Does scaling the charge also scale the charge density?

Question

In Griffiths' Introduction to Electrodynamics, 4th ed., he motivates the notion of capacitance by arguing that the electric field $\bar{E}$ is proportional to the charge, and hence so is the potential $V$; the constant of proportionality being the capacitance $C$.

Now, the electric field for a charge distribution is defined: $$\bar{E} = \frac{1}{4\pi\epsilon_{0}}\int\frac{\rho}{r^{2}}\hat{r}d\tau.$$ Griffiths argues that doubling the total charge $Q$ doubles the charge density $\rho$ as well. As in, doubling the charge does not asymmetrically distribute this new net charge; it distributes itself in such a way that the density $\rho$ doubles at every point, independent of the geometry or property (conductor, insulator etc) of the charge distribution.

Why is this always true?

Answer 1

I suppose you are referencing the following section that I found in the 3rd edition in Chapter 2, section 2.5.4, p. 103-104 where Griffiths is discussing capacitors.

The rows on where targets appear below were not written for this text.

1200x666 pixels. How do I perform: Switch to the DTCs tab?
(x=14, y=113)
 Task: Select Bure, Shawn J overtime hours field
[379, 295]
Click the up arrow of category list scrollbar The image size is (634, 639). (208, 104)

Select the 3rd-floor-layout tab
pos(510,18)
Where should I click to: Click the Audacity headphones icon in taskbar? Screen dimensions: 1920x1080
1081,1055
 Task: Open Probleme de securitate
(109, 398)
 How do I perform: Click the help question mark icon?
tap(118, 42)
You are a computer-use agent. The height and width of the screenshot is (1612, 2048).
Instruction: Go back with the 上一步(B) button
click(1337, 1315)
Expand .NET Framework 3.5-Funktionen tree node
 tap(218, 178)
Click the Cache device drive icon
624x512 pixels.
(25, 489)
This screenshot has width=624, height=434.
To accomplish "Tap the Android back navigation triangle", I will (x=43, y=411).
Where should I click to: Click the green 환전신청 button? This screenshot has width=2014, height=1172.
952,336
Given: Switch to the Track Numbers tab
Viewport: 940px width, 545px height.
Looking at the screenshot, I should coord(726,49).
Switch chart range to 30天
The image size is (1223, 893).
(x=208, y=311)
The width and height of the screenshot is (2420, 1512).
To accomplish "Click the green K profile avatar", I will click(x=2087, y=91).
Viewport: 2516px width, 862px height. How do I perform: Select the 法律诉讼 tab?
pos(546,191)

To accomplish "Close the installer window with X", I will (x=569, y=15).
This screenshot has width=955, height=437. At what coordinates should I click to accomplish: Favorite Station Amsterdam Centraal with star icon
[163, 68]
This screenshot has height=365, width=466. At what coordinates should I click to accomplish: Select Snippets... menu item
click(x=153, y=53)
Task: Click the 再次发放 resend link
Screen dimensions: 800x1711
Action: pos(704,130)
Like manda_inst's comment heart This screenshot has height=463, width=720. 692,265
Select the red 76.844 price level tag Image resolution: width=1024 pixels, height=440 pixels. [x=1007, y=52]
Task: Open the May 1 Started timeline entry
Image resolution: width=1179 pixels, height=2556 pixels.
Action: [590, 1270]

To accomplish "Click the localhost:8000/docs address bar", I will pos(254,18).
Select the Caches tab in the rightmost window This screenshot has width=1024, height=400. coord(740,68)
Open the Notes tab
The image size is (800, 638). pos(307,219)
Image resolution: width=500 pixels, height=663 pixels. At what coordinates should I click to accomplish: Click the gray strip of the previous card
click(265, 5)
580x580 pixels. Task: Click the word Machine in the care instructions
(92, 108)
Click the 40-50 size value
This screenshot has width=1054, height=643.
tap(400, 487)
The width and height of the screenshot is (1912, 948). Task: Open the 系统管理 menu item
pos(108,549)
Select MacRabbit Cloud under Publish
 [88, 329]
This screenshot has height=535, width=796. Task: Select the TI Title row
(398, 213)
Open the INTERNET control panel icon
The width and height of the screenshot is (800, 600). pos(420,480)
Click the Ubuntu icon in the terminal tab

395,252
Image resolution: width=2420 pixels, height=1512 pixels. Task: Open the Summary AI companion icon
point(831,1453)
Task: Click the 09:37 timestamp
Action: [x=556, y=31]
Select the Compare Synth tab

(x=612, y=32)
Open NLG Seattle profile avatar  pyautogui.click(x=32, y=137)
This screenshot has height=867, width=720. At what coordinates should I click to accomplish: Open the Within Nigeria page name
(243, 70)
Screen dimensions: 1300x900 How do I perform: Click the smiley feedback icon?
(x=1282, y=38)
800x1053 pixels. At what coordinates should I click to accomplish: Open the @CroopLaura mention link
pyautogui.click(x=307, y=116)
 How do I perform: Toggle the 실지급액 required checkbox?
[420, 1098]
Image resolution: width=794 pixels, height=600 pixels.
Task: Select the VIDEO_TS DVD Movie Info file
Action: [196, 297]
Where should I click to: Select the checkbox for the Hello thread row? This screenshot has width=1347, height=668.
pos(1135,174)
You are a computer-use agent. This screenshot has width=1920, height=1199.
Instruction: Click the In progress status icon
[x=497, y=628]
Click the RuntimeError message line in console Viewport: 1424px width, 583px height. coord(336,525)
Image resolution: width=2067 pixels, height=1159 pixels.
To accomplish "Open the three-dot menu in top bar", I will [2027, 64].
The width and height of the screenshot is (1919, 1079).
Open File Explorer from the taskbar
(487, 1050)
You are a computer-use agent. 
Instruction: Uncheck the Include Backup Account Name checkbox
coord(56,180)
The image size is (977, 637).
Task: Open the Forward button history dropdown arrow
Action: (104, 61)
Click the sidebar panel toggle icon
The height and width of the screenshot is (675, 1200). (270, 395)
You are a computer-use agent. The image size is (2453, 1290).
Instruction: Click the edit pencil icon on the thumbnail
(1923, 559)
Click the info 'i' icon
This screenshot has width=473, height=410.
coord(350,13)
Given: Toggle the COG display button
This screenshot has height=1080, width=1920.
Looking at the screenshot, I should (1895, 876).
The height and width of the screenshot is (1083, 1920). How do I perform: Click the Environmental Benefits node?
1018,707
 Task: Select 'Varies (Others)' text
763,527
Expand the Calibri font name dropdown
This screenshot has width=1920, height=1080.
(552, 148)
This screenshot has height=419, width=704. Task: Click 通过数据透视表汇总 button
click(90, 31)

$\mathbf{E}$ is proportional to $Q$. For $\mathbf{E}$ is given by Coulomb's law [the equation you write above]. So if you double $\rho$, you double $\mathbf{E}$. (Wait a minute! How do we know that doubling $Q$ (and also $-Q$) simply doubles $\rho$? Maybe the charge moves around into a completely different configuration, quadrupling $\rho$ in some places and halving it in others, just so the total charge on each conductor is doubled. The fact is that this concern is unwarranted - doubling $Q$ does double $\rho$ everywhere; it doesn't shift the charge around. The proof of this will come in Chapter 3; for now you'll just have to believe me.)

Note that Griffiths is here discussing what happens when you double the total charge $Q$ on a conductor - not any medium - and let the charge distribute itself freely. The proof he refers to in Chapter 3 is the Second uniqueness theorem:

In a volume $\mathcal{V}$ surrounded by conductors and containing a specified charge density $\rho$, the electric field is uniquely determined if the total charge on each conductor is given. (The region as a whole can be bounded by another conductor, or else unbounded.)

I encourage you to read more about the proof of the second uniqueness theorem in the book. But one consequence of it is, that if you have found an electric field that satisfy that the total charge on all conductors is correct, then this is the only correct solution to the electric field.

I am not sure I can answer your question any better here, but to give some intuition, consider the following two examples (A) and (B). You start with a single conductor that has total charge $+Q$, for which you have found the electric field $\mathbf{E}_0$ around it:

Example (A) Now add a negative charge $-Q$, so that the total charge is zero. Due to the second uniqueness theorem above, there is a single unique electric field which is zero everywhere, and hence you know that the $+Q$ and $-Q$ charges has distributed themselves in the same way such that $\rho=0$ everywhere.

Example (B) Now add a positive charge $+Q$, so that the total charge is $+2Q$. One way of obtaining an electric field for this conductor is to simply double the electric field $\mathbf{E}_0$ found from the conductor with total charge $+1Q$. But by the second uniqueness theorem, you know that this is in fact the only possible electric field, and therefore, the second $+1Q$ charge has distributed itself exactly as the initial $+1Q$.